=== What you need to do ===
Write out exactly the lines of the entries below from the one holding "Click Globex green trend triangle" to the one holding "Task: Click underlined", inclusive, and leave out all other lines.
━━ Records
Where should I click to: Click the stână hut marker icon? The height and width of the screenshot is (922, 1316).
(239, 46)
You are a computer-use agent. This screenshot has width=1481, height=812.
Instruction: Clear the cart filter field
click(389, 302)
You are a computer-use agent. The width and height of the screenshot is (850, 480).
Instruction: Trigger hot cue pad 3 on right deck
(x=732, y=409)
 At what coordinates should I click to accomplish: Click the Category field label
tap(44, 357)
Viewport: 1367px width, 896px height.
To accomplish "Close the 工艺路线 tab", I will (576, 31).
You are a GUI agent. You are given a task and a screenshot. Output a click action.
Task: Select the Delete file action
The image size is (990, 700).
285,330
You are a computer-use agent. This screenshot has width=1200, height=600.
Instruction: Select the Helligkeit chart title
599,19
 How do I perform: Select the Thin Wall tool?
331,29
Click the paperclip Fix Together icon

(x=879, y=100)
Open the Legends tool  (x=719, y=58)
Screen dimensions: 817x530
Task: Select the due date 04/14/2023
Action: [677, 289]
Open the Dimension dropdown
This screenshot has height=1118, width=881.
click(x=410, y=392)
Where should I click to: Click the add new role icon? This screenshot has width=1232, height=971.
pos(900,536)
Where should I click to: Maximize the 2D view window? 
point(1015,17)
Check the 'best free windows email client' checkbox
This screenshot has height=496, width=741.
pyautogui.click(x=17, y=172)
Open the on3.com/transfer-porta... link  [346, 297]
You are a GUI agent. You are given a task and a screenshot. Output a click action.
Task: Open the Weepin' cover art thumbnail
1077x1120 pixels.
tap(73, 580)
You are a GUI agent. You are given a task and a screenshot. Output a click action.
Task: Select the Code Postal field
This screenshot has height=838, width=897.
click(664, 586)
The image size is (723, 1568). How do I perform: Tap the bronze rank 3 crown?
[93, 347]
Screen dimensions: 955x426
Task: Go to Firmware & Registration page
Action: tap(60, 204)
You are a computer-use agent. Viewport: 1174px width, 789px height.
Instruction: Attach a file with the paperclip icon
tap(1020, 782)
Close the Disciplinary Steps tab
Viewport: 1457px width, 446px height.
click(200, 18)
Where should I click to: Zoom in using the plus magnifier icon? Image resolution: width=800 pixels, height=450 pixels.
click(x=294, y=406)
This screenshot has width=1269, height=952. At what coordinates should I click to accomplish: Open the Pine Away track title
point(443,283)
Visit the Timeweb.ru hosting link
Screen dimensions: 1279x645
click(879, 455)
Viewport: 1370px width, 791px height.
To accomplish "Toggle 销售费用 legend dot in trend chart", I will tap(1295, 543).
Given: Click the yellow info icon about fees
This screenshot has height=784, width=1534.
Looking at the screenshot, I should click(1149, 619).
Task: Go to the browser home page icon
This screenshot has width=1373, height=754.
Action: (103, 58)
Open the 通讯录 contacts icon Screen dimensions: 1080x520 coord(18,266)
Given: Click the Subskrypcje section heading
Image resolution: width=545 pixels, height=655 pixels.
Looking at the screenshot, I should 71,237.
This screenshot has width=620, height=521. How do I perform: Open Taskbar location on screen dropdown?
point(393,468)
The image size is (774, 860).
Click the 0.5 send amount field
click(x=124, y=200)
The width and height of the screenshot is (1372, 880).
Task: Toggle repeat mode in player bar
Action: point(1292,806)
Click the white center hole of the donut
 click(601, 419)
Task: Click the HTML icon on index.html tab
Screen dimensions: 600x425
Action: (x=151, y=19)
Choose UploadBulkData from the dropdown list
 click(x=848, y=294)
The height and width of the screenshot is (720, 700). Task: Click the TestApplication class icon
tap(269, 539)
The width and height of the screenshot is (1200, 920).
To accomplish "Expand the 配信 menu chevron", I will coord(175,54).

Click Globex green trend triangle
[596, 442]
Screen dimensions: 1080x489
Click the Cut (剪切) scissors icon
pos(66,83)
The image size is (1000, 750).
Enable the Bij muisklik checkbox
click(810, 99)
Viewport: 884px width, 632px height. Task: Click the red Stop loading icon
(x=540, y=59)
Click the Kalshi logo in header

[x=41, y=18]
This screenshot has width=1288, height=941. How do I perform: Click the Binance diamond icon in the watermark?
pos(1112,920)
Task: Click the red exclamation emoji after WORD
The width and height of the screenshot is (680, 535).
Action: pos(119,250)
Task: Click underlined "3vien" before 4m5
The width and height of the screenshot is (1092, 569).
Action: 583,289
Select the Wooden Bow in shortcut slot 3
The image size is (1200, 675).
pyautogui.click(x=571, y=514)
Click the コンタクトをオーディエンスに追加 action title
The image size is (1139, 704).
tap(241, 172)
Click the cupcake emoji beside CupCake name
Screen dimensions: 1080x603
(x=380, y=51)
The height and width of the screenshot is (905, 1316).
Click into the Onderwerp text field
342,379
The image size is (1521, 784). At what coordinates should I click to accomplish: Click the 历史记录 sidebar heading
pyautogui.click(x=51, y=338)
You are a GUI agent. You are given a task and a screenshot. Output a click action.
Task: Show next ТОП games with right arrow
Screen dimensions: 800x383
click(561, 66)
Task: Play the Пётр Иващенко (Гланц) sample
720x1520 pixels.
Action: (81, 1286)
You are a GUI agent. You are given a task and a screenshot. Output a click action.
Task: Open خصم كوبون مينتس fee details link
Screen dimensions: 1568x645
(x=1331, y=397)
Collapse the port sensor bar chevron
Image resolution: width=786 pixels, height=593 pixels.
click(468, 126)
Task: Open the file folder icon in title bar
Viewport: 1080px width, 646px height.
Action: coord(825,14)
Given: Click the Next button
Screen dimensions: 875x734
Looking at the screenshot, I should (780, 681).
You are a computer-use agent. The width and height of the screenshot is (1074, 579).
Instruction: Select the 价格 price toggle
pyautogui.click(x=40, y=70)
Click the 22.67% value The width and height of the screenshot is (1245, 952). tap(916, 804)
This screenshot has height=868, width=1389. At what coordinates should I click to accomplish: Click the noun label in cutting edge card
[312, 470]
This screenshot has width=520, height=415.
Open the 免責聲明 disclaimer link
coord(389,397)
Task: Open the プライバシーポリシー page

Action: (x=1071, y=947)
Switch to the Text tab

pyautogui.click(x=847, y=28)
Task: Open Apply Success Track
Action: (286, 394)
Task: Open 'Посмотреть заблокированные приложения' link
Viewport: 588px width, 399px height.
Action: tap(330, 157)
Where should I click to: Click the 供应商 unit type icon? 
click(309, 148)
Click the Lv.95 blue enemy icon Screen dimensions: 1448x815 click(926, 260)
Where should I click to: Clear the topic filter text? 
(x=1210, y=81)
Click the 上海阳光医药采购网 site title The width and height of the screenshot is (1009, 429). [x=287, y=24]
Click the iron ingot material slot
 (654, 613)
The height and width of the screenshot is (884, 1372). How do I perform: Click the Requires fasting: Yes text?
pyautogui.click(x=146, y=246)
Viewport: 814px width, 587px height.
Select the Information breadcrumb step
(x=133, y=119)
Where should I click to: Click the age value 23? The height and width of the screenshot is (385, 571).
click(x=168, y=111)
━━━━
=== Problem solution ===
Click Globex green trend triangle
[596, 442]
Screen dimensions: 1080x489
Click the Cut (剪切) scissors icon
pos(66,83)
The image size is (1000, 750).
Enable the Bij muisklik checkbox
click(810, 99)
Viewport: 884px width, 632px height. Task: Click the red Stop loading icon
(x=540, y=59)
Click the Kalshi logo in header

[x=41, y=18]
This screenshot has width=1288, height=941. How do I perform: Click the Binance diamond icon in the watermark?
pos(1112,920)
Task: Click the red exclamation emoji after WORD
The width and height of the screenshot is (680, 535).
Action: pos(119,250)
Task: Click underlined "3vien" before 4m5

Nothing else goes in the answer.